Cela a été un tournage parfois épuisant de ce côté là. Redonner constamment confiance surtout quand les services étaient conséquent, mouvant. Je n’ai jamais réussi à trouver la confiance, le lâcher prise dans les gros services (trop de monde, trop de contraste). Souvent dans ces services la défiance l’emportait. Il y avait toujours pour certains une ambiguïté : étais-je en train de faire un film pour la direction ? J’ai eu les mêmes problèmes lorsqu’on a cherché à financer ce film. Certains n’ont pas su voir mon indépendance. Il y a toujours eu une suspicion quant à ma relation avec Claudine Quéric. 

Comment est-il possible de filmer toute une hiérarchie sans être compromis avec sa direction ?

Le registre de la confiance a commencé pourtant là avec Claudine Quéric. Elle risquait quand même gros car je réclamais une totale indépendance de traitement. Elle ne me l’a pas accordé dès le début. Il a fallu du temps.

Alors oui, les portes étaient grandes ouvertes mais la parole s’est parfois avérée réservée, ténue. D’autres fois Il y avait tout : la parole, le geste, la pensée et là j’avais la sensation d’atteindre le moment juste. Ce moment où je pouvais respecter le travail réalisé par celles que je filmais tout en étant conscient que ce qui se jouait était inédit pour le spectateur ou allait faire miroir avec sa propre vie.

Alors j’ai travaillé à pas feutré avec mes différents preneurs de sons, parfois seul et toujours avec le respect de celle ou celui que j’avais en face. Claudine devait être Claudine, Franck le contrôleur de gestion devait être lui même, tout comme Amaya la manageuse du service fraude. C’est comme ça qu’ils étaient les meilleurs. Virer les barrières avec des gants de velours (faut pas que ça Boom sur la perche) en quelques sortes.                                                                                  

Il y a un travail d’infographie important dans ton film.  Quelles étaient tes intentions ?

L’infographie était un challenge. Elle devait donner à comprendre l’invisible : les paliers de sécurité du script que suivent les téléconseillers par exemple. Et puis, elle est devenue poétique. 

Ce sont les croix qui m’ont fait dévier. Ces croix que l’on retrouve dans le logiciel Profileur du service des fraudes. Et si elles étaient partout, si elles pouvaient représenter ces informations numériques qui se baladent partout autour de nous.
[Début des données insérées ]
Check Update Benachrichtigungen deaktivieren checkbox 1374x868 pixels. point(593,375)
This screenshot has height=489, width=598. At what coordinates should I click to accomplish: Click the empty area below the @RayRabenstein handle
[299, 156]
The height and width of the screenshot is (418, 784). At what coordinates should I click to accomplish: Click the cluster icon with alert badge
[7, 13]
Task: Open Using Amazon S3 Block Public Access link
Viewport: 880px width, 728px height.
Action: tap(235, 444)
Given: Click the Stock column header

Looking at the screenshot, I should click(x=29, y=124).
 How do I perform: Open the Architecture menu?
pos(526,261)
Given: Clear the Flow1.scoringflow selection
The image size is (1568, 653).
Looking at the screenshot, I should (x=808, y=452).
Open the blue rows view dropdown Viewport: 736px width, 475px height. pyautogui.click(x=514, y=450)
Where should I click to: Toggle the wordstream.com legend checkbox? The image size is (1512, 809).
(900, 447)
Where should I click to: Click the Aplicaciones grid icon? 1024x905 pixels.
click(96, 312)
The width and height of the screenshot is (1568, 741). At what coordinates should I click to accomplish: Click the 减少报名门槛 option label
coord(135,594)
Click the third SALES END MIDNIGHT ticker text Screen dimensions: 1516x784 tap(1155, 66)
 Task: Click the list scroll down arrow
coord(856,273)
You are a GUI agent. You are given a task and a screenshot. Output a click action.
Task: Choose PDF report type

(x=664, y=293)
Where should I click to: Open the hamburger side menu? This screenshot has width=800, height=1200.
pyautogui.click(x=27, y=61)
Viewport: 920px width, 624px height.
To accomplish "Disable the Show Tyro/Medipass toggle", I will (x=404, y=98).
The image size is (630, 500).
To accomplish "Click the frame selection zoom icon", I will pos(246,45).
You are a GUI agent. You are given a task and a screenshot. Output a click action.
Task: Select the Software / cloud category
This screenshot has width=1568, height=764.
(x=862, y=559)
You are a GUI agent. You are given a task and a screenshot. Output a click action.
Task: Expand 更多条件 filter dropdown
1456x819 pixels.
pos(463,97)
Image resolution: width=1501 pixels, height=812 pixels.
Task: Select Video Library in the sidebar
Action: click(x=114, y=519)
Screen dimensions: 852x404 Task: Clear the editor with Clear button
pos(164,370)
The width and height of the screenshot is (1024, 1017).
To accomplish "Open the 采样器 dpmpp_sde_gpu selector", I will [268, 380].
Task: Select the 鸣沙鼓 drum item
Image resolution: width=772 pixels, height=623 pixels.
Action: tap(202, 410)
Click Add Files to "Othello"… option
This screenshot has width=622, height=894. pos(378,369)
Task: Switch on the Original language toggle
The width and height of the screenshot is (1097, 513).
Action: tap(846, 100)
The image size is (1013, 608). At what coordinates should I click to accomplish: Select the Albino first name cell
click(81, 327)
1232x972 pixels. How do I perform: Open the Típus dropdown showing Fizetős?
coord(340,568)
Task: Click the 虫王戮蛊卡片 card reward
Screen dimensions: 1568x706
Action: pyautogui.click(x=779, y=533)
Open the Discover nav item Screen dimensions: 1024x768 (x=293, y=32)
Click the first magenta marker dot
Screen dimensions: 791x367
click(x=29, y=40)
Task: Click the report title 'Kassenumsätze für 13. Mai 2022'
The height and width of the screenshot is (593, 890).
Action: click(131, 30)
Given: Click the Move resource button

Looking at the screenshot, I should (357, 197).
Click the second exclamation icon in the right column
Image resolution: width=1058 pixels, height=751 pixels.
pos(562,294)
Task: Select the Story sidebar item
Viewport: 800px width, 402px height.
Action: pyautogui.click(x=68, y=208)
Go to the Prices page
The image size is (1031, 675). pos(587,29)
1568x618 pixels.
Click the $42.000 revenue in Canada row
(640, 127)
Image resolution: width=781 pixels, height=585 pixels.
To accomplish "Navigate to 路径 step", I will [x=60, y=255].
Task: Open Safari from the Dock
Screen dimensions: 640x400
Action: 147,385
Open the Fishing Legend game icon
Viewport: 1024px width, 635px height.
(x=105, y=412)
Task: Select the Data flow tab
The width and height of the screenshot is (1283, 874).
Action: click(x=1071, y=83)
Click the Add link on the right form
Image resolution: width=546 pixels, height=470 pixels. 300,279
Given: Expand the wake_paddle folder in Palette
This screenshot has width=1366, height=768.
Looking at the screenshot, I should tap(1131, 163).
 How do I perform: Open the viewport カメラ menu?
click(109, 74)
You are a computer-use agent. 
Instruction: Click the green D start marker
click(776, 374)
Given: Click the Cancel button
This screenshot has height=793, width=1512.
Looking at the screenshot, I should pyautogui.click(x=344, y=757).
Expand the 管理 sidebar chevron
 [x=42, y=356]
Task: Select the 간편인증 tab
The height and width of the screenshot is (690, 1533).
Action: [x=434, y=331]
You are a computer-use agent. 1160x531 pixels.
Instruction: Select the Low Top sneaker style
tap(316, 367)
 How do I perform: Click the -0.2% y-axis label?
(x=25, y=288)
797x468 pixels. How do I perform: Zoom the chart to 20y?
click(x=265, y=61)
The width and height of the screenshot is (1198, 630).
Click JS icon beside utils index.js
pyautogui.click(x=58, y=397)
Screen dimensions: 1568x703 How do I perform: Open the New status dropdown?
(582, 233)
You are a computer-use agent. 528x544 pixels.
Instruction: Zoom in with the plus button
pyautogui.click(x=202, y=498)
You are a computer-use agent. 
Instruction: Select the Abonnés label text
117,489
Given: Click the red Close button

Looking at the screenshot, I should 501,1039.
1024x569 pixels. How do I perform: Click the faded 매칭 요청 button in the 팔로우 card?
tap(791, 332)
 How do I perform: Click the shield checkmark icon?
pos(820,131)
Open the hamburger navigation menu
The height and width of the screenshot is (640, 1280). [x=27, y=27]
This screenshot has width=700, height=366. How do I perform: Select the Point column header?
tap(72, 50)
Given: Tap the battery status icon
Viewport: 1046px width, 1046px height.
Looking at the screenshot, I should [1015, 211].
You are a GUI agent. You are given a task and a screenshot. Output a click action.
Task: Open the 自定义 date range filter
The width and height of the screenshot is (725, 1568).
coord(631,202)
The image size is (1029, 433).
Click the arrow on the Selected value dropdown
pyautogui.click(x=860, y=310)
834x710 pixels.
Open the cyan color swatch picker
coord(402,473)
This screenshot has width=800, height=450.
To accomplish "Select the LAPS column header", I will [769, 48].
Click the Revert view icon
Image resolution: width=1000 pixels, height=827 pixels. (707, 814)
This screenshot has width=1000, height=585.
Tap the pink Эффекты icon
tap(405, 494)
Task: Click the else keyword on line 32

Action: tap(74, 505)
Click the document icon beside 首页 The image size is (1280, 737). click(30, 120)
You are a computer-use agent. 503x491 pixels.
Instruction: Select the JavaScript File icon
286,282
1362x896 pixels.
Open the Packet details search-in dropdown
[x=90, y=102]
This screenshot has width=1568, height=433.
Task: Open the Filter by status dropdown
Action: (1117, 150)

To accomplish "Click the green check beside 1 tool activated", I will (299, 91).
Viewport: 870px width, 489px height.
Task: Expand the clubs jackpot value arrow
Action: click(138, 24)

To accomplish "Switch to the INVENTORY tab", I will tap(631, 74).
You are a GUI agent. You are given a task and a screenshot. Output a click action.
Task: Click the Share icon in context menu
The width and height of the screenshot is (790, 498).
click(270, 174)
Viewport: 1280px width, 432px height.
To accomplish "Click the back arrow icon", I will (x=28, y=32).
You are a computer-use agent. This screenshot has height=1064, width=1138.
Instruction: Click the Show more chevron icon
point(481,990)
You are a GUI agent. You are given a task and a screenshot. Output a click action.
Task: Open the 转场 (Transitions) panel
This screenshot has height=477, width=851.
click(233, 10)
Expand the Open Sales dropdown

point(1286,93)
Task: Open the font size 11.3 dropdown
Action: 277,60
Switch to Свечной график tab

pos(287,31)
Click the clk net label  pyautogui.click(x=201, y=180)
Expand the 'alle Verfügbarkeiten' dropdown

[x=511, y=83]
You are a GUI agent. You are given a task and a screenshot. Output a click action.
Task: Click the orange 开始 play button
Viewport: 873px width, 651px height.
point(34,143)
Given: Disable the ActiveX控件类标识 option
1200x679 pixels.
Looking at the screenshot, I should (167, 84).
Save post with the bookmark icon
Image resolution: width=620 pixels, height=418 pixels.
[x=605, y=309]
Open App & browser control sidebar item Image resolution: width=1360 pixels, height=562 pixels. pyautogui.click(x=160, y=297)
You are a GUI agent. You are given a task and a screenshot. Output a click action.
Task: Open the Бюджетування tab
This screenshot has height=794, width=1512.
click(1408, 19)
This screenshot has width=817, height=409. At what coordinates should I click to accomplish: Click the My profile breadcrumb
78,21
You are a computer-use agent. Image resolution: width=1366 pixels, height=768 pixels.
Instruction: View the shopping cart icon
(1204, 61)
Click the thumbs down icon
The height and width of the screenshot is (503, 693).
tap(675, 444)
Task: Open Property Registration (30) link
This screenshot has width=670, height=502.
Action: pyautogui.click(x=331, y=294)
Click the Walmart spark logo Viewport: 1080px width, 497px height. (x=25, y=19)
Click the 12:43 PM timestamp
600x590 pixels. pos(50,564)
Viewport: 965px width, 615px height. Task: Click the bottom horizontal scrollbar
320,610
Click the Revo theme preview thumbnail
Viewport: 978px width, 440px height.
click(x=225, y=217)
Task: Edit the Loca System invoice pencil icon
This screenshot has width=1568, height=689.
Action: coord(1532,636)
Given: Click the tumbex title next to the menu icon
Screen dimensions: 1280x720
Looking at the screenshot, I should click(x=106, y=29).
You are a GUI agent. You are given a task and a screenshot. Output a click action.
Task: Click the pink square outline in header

Cette idée des croix m’est venue lors du dérushage.

J’avais dès l’écriture du film parlé d’incrustations numériques. Cela nous a valu quelques désillusions lors de la production du film car personne n’y croyait. Peut-être avaient-ils raison à ce moment là ?

C’est avec l’aide d’Hervé Huneau que j’ai pris conscience de la dimension poétique de ces croix surtout quand je les alliais à la musique de Thomas Poli. Cela donnait une autre dimension à ces couloirs, ces lignes droites, cette tour rigide. Ça flottait.